Он уже догадался, о ком идет речь.
— Какой помощник тебе говорил?
— Да этот, как его, фамилия мудреная.
— Гампель?
— Ну да, он.
— Я так и знал, — сказал Ослабов, бледнея. — Оставьте его. Все равно ничему не помочь.
— Он с нами и объявление это писал! — крикнул санитар.
— Гампель! Все Гампель! — не унималась Зоя. — А у тебя голова своя есть? Человек из-за тебя, дурной, погиб!
И, не выдержав, она заплакала.
Ослабов вывел ее из толпы. Его всего дергало от ненависти к Гампелю и от неумения расправиться с ним, и в то же время что-то в нем дрожало от радости, что все это сделал Гампель, а не сами солдаты, те солдаты, которым он говорил сегодня.
Крики, свист и хохот на пристани привлекли его внимание.
Баржи, на которых он привез раненых, как причалили, так и стояли у берега. На пристани, у самой воды, на каких-то тюках сидела женщина, укутанная платком, низко опущенным на глаза. Вокруг нее то с угрозами, то со смехом толпились солдаты и казаки.
— Слезай! — кричали ей. — Тебе говорят или нет?
— Братцы! — всхлипывая, причитала женщина. — Что же это вы делать хотите, братцы? Я ли вам матерью родной не была!
На эти слова немедленно последовало более подробное разъяснение родственных отношений, сопровождаемое хохотом.
— Слезай, Буроклыкша! Честью просят! — решительно приступил к женщине Бастрюченко.
— Буроклыкша? — услышал Ослабов. — Генеральша?
Раздался визг, и генеральша кубарем скатилась на доски пристани со своих тюков.
Несколько ударов шашками по веревкам и холсту вскупорили туго увязанные тюки. Оттуда показались и на миг мелькнули над головами цветистые ковры.
— Расступись, — раздалась чья-то команда, и казаки шашками стали рубить ковры на куски, тут же расхватывая их по рукам.
Мимо Ослабова пробежало несколько человек с яркими кусками.
— Знатный будет чересседельник!
— Да и бабе в хату неплохо!
— Чем ни на есть поживились!
— Хоть этот пожалейте! Малиновый! Языки пророка! Голубая розетка! — несся визг генеральши, сопровождаемый хохотом и новым свистом шашек.

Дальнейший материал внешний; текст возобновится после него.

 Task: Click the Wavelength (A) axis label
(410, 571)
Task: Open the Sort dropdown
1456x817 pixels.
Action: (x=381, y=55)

— Доктору постному, доктору дайте кусок! — закричал кто-то, увидев Ослабова. — Он привез!
— Я привез? — удивился Ослабов.
— А то кто ж? Раненых-то кто вез? А в трюме-то что было?
— Ишь, красная девица! Дите родила, а не знает, с кем спала!
— Да мы ничего, акромя спасиба, не говорим. Ну, привез и привез! Нам же на лошади красивей сидеть будет!
— Да я не привозил, — недоумевал Ослабов.
Но кто ему мог поверить, что он действительно не знал о приказе Веретеньева нагрузить на баржи, которые везли раненых, обещанные генеральше настоящие керманшахские ковры?
Под перекрестным градом добродушных насмешек Ослабов с трудом выбрался с пристани, и вслед ему долго еще неслись слезливые причитанья генеральши Буроклыковой.
XVI. Голосую! Голосую!
Дни это были или недели? Часы или минуты? Время теперь делали люди, и иногда несколько минут оставалось в памяти, как тяжелый и большой отрезок времени, иногда целые дни слипались в расплывчатый короткий комок.
Батуров втянул Ослабова в общественную работу: Ослабов был выбран председателем культкомиссии. Он принялся за работу, как застоявшаяся лошадь принимает с места тяжелый воз, устроил эстраду, натащил скамеек, составил расписание лекций, привлекая к ним всех, кого только можно. Он долго думал над этим расписанием.